* [Task objective]: Within the data that follows, set down exactly the lines from the one containing "Task: Follow the Kenzie account" through the one containing "You are a computer-use agent. This", both ends included.

* [Records for this exercise]:
= = = = =

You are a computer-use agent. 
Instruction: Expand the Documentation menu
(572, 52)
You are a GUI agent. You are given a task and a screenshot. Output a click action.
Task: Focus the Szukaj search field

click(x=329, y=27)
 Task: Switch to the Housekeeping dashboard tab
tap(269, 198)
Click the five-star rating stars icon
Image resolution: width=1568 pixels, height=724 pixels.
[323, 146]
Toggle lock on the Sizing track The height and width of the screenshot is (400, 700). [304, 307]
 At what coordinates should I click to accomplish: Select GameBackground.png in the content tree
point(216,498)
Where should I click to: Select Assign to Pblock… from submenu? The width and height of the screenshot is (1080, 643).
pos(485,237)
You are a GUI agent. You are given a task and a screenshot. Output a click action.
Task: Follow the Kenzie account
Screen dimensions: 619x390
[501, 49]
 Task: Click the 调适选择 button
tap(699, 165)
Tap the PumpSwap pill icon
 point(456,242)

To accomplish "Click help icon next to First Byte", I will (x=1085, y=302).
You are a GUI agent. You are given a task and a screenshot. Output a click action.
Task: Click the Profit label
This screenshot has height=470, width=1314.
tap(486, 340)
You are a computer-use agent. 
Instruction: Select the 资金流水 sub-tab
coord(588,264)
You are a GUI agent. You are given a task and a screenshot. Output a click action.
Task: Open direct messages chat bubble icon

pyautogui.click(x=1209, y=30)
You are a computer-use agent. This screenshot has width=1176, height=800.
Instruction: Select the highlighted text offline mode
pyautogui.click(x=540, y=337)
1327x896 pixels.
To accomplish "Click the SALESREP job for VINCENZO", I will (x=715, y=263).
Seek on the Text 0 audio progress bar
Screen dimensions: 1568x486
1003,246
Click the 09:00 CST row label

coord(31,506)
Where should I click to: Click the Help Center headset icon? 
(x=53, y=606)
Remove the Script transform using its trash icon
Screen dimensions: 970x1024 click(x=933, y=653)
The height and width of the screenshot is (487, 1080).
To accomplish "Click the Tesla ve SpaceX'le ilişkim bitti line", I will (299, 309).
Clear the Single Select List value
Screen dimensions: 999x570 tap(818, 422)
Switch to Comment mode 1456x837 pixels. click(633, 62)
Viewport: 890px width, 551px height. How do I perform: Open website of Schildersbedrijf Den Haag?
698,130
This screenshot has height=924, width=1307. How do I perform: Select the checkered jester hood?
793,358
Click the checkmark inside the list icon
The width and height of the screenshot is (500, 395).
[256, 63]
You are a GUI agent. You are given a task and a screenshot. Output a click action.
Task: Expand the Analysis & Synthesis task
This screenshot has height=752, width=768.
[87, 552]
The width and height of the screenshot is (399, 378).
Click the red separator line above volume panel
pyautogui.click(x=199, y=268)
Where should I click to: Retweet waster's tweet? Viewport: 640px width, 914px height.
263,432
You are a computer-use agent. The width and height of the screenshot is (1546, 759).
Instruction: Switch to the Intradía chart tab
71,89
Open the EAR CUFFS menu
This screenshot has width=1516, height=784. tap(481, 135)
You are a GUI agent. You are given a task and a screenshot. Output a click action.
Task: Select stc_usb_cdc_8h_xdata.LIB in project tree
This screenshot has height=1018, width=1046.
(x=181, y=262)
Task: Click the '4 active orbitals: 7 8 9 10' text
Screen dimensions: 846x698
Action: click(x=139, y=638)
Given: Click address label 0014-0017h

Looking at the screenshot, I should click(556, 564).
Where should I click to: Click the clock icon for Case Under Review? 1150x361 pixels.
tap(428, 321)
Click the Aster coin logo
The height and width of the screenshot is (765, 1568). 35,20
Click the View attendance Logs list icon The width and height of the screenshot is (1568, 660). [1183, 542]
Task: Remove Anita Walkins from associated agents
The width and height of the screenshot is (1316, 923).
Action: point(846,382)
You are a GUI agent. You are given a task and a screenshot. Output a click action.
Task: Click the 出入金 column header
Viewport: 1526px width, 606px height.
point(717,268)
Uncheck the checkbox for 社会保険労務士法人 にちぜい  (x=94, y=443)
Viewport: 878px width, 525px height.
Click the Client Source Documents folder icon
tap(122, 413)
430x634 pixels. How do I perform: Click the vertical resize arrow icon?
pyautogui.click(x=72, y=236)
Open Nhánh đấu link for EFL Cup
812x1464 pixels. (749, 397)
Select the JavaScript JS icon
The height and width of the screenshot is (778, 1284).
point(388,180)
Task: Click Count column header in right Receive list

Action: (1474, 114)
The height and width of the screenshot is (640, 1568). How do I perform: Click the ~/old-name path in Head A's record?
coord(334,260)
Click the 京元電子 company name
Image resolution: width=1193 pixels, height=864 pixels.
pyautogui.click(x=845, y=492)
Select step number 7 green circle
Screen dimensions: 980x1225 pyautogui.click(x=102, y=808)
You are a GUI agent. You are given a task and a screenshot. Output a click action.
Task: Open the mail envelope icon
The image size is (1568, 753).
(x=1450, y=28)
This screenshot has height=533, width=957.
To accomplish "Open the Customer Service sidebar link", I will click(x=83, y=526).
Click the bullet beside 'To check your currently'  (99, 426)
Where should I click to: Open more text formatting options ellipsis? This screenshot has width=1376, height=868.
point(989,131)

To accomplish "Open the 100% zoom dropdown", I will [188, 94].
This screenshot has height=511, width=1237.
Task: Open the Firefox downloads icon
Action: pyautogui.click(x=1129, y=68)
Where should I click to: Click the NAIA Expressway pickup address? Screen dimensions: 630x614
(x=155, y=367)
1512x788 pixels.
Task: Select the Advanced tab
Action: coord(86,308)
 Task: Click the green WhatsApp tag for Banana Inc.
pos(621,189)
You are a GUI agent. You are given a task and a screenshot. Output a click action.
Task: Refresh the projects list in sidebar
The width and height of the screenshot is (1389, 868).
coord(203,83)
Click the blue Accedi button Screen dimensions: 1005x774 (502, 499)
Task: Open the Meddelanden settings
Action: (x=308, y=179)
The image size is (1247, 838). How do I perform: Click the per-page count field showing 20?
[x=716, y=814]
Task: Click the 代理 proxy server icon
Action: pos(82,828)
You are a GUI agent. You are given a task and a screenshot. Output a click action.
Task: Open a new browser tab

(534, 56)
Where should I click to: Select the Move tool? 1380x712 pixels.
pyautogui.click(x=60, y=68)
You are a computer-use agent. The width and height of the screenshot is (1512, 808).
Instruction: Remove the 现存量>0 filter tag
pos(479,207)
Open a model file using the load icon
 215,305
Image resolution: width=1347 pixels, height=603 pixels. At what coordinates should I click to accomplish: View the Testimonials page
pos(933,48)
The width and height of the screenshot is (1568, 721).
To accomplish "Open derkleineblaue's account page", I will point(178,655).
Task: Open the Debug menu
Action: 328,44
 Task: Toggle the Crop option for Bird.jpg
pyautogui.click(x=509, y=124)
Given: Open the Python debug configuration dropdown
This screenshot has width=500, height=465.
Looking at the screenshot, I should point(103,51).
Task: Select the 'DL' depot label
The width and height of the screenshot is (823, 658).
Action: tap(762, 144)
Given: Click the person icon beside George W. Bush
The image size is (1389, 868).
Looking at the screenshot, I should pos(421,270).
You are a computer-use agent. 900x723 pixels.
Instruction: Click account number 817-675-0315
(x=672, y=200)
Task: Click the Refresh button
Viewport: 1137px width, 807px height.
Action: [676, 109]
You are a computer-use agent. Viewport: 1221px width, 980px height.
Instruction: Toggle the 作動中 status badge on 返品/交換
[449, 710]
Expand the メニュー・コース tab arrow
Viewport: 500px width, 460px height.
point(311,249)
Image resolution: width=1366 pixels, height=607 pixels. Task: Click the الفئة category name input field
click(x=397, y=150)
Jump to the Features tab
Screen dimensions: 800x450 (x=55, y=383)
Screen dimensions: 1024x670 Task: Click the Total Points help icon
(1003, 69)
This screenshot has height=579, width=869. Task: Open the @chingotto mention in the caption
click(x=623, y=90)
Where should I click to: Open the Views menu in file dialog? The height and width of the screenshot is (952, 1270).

= = = = =

* [Completed task]:
Task: Follow the Kenzie account
Screen dimensions: 619x390
[501, 49]
 Task: Click the 调适选择 button
tap(699, 165)
Tap the PumpSwap pill icon
 point(456,242)

To accomplish "Click help icon next to First Byte", I will (x=1085, y=302).
You are a GUI agent. You are given a task and a screenshot. Output a click action.
Task: Click the Profit label
This screenshot has height=470, width=1314.
tap(486, 340)
You are a computer-use agent. 
Instruction: Select the 资金流水 sub-tab
coord(588,264)
You are a GUI agent. You are given a task and a screenshot. Output a click action.
Task: Open direct messages chat bubble icon

pyautogui.click(x=1209, y=30)
You are a computer-use agent. This screenshot has width=1176, height=800.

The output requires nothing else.